Sunday, March 27, 2005

Good morning, Seattle! Long flight and bumpy, too. Consoled myself with an absolute fistful of books:
- The first three essays from Perloff's Differentials: Poetry, Poetics, Pedagogy. She makes a useful distinction between the New Critical practice of "close reading," which tends to neglect the signifier in favor of thematics, and a "differential" practice. May have more to say about this later.

- More chunks of the Zukofsky issue of Chicago Review (they are very slow to update their website—it still shows the Dorn issue). Very stimulating essay on ethics as aesthetics, a topic near to my heart, by Susan Stewart. She's a smart cookie; I want to pick up her Poetry and the Fate of the Senses. Also some good reviews, including one of the newly released Zukofsky-WCW correspondence. I knew Williams was "earthy," but as it turns out he was practically a rapper when it comes to his obsession with sex and mad props. Is there a good biography of him available? Besides his own, I mean.

- The Douanier Rousseau quarter of Roger Shattuck's The Banquet Years. I've never had much patience for art criticism and tend to enjoy the biographical stuff more than the commentary on painting. But Shattuck is a lively and interesting writer; it also helps that the paintings he discusses are so familiar.

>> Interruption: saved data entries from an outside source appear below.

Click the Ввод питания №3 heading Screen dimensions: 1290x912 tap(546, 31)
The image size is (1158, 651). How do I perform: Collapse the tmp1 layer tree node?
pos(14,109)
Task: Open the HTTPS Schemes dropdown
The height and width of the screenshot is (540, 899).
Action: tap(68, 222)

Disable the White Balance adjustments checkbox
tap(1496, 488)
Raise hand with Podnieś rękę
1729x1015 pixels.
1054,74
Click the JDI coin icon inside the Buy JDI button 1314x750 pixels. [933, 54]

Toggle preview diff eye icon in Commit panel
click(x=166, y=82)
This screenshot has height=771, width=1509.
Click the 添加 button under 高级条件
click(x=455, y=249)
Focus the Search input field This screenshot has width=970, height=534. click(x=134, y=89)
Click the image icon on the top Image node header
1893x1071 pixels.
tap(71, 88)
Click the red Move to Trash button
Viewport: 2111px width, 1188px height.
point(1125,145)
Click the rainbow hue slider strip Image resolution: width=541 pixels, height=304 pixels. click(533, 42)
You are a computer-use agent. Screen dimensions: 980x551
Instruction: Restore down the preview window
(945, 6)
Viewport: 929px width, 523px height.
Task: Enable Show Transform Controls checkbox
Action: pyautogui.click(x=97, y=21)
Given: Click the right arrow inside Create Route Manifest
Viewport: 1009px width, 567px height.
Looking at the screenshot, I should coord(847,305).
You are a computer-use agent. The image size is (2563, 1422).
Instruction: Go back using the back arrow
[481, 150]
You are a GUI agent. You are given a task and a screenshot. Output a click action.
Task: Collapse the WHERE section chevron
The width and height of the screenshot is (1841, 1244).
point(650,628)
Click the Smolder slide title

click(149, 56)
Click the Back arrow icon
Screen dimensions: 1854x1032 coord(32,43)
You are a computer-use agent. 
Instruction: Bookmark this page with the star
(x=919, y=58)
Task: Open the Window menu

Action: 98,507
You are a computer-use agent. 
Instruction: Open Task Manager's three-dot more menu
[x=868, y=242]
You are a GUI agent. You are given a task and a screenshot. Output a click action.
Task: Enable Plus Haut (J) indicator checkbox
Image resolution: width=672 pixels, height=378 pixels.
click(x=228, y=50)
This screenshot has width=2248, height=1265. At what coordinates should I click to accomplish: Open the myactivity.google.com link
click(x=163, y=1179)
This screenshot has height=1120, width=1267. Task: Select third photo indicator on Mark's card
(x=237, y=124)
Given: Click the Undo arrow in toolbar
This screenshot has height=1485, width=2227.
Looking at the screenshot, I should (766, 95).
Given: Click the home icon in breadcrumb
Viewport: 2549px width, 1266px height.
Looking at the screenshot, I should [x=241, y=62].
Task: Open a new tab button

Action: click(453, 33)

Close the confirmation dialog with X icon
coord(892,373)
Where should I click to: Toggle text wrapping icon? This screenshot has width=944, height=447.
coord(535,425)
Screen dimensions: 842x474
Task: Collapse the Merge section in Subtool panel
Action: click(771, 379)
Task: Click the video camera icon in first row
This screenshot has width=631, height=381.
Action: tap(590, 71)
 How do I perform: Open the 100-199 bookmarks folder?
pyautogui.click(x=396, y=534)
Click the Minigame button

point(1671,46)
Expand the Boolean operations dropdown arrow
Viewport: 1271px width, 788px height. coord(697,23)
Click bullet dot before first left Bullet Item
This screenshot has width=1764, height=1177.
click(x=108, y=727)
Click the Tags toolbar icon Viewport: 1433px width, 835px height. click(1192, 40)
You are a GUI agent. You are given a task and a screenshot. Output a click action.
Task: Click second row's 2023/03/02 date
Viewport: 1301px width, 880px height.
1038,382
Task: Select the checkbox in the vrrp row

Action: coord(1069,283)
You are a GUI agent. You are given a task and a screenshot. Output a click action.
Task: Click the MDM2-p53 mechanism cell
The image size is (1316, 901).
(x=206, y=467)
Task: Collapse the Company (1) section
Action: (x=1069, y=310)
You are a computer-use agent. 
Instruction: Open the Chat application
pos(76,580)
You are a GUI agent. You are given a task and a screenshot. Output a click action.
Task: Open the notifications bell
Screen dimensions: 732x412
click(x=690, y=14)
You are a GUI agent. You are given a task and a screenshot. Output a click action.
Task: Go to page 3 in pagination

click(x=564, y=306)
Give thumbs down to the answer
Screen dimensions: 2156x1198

- Brenda Iijima's Around Sea. More pastoral, though she denies it at one point. Some breathtaking lyrical passages as the whole accumulates into a kind of word-picture that seems to be devoted to depicting what's at stake in our human relations given a recklessly imperiled environment. A hard book to summarzie.

- Jeff Clark's Music and Suicide. I really don't care for the first poem, "A Mantis and Chocolate," which in my initial flip-through had led me to conclude that this book is a serious falling off from The Little Door Slides Back, a book I love. But the book is undismissable when read at a sitting: yes, there are large tracts of self-indulgence, but there's also urgency and what I take to be a deliberately fucked-up euphony about many of the poems—a struggle with decadence encoded in the very language. The central poem/essay, "Shiva Hive," teeters on the edge between pretentiousness and profundity. What most impresses me is the eroticism and violence that's so close to the surface. He's auditioning pretty hard for the role of notre Baudelaire.
All right, Trevor and Richard are now up and wandering around the room and giving me shit about blogging, so it's time to go. Elliot Bay Books, maybe some tourist stuff (Pike Place Market, anyone?), then we have to go rent a car and head down to Portland. See you there!

1 comment:

  1. For WCW's life -- & if you're prepared to give up a good chunk of your own -- try Paul Mariani's *William Carlos Williams: A New World Naked*. More than you ever wanted to know.